START RECORDS FOR THE TASK

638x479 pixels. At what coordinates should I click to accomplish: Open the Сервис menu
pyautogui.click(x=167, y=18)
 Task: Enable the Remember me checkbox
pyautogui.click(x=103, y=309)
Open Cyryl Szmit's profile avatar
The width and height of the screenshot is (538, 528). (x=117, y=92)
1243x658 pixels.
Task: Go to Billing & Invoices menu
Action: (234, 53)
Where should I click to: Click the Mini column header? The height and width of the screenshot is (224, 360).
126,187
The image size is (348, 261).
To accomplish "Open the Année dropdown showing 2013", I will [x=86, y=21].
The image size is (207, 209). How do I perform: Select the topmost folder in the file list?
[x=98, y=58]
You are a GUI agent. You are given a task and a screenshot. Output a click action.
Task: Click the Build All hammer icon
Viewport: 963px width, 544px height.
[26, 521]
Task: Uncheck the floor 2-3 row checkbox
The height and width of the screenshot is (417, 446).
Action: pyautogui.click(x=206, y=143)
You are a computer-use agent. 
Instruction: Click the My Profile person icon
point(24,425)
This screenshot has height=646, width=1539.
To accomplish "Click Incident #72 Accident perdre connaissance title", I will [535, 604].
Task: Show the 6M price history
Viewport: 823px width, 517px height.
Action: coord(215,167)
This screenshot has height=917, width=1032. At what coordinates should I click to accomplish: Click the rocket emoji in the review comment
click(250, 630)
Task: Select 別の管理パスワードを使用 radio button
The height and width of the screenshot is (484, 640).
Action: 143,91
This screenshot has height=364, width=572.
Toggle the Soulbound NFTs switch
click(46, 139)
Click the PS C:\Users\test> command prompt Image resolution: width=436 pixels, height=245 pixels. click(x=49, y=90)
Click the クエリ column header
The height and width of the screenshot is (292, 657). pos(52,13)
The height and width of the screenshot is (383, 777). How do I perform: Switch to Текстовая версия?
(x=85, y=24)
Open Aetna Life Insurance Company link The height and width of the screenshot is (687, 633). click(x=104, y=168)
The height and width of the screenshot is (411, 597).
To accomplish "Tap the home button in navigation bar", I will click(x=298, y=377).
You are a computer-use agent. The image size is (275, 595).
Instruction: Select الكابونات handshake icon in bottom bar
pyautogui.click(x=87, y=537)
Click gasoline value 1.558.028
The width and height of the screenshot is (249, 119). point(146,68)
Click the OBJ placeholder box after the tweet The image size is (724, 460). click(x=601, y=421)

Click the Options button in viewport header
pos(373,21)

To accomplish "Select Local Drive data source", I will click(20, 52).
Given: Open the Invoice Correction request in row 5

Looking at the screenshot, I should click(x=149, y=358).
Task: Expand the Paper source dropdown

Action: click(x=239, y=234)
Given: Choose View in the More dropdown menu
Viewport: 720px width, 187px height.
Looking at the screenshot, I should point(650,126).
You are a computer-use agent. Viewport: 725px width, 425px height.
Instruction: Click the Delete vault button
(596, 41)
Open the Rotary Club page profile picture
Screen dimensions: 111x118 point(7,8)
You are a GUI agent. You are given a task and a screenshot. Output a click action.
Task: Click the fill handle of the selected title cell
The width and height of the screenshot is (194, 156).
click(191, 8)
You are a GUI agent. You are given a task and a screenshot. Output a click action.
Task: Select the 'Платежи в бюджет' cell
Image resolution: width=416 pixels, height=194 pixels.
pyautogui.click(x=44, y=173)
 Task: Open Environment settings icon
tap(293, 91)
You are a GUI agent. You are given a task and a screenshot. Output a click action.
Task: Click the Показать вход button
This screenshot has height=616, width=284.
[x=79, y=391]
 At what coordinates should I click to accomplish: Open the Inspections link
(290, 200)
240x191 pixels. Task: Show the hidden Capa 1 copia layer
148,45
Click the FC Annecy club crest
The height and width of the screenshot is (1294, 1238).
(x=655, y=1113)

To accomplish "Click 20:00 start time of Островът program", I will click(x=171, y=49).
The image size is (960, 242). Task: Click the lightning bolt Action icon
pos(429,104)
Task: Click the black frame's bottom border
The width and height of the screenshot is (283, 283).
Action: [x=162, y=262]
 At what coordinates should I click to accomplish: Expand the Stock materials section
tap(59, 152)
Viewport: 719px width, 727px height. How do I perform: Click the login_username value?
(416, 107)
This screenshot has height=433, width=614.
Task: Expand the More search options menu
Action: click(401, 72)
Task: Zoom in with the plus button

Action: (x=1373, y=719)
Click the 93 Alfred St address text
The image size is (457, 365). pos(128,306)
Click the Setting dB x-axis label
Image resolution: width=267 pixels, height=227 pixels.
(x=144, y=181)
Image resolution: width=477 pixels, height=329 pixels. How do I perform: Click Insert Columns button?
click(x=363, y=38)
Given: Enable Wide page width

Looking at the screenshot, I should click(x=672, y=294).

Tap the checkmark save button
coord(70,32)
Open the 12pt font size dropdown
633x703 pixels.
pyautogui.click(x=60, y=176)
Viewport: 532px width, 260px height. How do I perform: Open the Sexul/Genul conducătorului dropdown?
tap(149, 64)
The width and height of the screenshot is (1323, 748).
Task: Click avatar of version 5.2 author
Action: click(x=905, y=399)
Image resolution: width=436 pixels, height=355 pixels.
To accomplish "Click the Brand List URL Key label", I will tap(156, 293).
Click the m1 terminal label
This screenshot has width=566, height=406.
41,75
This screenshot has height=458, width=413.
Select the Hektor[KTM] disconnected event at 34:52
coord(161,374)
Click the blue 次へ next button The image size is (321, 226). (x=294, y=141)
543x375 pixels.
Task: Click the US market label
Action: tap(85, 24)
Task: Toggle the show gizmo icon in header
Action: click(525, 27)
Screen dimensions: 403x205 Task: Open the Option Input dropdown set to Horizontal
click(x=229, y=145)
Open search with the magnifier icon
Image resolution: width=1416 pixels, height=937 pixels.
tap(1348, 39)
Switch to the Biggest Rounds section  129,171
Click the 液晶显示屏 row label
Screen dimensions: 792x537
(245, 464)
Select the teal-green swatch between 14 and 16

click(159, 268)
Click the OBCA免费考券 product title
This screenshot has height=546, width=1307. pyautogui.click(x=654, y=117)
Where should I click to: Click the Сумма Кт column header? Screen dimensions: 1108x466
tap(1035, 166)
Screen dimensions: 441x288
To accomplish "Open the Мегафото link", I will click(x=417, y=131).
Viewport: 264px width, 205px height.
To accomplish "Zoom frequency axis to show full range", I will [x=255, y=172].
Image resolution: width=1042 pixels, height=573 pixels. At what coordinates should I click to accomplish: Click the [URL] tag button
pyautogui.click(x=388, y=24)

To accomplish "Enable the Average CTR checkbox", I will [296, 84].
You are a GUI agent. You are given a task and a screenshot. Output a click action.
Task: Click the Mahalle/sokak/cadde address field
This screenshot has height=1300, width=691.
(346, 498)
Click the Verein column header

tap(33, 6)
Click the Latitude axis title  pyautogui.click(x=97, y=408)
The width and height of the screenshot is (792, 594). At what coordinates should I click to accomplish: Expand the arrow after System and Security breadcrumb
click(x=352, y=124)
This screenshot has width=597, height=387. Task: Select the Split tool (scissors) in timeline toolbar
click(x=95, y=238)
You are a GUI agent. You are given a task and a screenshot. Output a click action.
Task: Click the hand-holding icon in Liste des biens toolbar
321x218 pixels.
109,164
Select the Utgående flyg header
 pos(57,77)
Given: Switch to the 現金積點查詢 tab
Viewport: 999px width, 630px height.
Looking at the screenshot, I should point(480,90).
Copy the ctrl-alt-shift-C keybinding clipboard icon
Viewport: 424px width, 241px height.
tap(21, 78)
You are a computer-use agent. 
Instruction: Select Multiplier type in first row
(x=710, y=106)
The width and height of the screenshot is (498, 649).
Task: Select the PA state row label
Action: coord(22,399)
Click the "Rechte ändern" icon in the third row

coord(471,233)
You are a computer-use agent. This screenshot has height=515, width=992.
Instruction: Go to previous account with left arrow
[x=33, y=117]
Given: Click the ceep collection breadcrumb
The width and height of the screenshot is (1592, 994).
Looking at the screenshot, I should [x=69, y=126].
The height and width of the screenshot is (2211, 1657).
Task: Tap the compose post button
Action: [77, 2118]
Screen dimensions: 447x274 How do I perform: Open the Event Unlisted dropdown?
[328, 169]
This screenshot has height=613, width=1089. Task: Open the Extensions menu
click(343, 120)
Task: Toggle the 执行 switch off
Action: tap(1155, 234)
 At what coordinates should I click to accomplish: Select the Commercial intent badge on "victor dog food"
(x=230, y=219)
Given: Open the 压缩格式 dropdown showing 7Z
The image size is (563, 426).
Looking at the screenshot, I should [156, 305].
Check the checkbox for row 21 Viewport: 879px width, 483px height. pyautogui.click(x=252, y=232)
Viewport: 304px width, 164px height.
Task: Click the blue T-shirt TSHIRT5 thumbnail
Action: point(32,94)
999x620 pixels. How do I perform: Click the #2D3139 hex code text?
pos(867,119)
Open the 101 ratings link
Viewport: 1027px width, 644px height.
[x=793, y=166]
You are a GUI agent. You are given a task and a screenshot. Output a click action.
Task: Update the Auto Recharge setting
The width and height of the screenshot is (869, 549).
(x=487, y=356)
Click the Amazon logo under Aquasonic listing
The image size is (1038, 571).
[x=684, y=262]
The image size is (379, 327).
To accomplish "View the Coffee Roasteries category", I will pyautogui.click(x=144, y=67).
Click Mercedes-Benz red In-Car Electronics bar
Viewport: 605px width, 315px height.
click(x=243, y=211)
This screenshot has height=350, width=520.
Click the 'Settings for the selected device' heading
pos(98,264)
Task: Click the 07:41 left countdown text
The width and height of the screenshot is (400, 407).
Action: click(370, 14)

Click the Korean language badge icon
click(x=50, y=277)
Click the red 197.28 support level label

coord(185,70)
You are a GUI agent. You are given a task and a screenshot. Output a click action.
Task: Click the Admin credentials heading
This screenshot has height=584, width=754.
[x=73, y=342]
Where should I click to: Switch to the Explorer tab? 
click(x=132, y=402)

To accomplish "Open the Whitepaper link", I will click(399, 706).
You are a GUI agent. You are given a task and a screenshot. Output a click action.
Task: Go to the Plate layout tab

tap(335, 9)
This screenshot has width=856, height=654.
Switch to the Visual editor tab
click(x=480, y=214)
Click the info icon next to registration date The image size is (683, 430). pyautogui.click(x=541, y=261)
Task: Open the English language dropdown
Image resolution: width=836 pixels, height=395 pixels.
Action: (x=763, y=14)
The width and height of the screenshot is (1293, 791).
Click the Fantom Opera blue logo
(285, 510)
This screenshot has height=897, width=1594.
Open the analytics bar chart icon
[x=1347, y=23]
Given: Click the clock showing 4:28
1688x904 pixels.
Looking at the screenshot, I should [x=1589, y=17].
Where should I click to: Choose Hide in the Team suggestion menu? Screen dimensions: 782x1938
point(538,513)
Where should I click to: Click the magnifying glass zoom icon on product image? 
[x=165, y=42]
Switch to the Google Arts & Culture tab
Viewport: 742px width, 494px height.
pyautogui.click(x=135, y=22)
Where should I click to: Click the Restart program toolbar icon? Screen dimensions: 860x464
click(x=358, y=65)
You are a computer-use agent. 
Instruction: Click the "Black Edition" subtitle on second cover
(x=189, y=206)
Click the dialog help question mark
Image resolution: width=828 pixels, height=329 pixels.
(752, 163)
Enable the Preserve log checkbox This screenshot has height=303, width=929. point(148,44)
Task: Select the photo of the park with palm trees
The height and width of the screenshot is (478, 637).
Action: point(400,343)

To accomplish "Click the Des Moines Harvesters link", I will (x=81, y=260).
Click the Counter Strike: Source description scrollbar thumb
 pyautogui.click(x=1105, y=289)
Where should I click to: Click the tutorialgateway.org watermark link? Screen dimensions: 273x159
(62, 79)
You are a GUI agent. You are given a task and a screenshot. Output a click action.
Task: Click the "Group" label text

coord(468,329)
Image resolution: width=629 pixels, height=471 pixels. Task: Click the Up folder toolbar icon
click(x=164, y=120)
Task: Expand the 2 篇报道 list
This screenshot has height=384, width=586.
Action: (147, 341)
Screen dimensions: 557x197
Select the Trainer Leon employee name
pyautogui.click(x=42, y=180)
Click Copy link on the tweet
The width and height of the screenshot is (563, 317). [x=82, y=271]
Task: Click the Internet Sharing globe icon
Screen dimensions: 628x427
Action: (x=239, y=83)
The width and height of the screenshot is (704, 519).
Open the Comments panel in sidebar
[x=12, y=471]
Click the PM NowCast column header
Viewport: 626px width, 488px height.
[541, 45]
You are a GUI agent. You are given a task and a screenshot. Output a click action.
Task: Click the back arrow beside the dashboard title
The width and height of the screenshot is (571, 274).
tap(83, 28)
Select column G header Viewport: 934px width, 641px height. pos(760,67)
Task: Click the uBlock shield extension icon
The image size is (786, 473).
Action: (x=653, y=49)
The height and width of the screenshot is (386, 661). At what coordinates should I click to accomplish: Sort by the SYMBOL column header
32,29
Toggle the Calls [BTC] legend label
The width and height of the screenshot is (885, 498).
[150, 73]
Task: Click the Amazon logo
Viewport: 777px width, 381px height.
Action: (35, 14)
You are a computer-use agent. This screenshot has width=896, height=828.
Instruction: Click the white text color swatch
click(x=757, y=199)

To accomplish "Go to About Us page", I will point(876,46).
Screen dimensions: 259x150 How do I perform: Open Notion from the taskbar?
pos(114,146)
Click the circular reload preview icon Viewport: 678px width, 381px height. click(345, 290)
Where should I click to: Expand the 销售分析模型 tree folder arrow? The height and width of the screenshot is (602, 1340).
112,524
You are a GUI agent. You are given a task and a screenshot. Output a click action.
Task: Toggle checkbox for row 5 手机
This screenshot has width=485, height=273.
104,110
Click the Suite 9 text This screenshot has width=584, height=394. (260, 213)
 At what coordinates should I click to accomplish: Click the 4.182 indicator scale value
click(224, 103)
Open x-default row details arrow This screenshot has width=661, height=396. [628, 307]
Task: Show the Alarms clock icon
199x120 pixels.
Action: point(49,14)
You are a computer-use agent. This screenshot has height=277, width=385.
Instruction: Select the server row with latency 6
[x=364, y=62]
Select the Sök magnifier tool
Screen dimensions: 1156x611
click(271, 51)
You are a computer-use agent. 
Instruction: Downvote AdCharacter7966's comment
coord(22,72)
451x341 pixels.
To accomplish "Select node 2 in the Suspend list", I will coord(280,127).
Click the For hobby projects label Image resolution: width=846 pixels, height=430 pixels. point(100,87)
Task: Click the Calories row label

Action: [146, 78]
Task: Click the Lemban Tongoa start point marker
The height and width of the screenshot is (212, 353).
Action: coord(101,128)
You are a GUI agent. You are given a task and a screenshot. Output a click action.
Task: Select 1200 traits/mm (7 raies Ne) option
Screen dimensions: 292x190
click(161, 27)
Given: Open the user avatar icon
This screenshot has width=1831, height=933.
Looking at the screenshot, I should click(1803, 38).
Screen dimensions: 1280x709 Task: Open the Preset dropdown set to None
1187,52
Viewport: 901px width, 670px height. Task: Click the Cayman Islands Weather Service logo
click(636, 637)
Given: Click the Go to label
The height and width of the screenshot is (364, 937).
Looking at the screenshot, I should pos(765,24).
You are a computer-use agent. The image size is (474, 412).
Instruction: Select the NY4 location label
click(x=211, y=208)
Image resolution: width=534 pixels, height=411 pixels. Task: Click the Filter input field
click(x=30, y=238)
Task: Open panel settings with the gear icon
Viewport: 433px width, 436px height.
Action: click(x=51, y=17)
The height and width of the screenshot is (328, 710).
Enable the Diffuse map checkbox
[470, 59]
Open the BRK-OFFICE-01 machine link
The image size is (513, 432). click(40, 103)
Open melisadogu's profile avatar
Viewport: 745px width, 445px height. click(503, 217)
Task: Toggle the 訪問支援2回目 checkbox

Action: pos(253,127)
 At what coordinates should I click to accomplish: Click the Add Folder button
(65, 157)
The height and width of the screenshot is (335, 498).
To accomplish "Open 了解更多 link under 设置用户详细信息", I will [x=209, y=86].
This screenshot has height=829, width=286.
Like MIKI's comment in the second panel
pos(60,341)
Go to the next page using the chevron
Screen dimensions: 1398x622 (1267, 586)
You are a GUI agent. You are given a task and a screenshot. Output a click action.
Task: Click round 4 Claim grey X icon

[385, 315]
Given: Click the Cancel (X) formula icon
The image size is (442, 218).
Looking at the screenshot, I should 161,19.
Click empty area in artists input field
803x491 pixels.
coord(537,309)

END RECORDS FOR THE TASK

**PROBLEM STATEMENT:** From the records above, reproduce exactly the lines from the one with "Open the Comments panel in sidebar" to the one with "has width=896, height=828.", both included, and no others.

**EXERCISE RESULT:**
Open the Comments panel in sidebar
[x=12, y=471]
Click the PM NowCast column header
Viewport: 626px width, 488px height.
[541, 45]
You are a GUI agent. You are given a task and a screenshot. Output a click action.
Task: Click the back arrow beside the dashboard title
The width and height of the screenshot is (571, 274).
tap(83, 28)
Select column G header Viewport: 934px width, 641px height. pos(760,67)
Task: Click the uBlock shield extension icon
The image size is (786, 473).
Action: (x=653, y=49)
The height and width of the screenshot is (386, 661). At what coordinates should I click to accomplish: Sort by the SYMBOL column header
32,29
Toggle the Calls [BTC] legend label
The width and height of the screenshot is (885, 498).
[150, 73]
Task: Click the Amazon logo
Viewport: 777px width, 381px height.
Action: (35, 14)
You are a computer-use agent. This screenshot has width=896, height=828.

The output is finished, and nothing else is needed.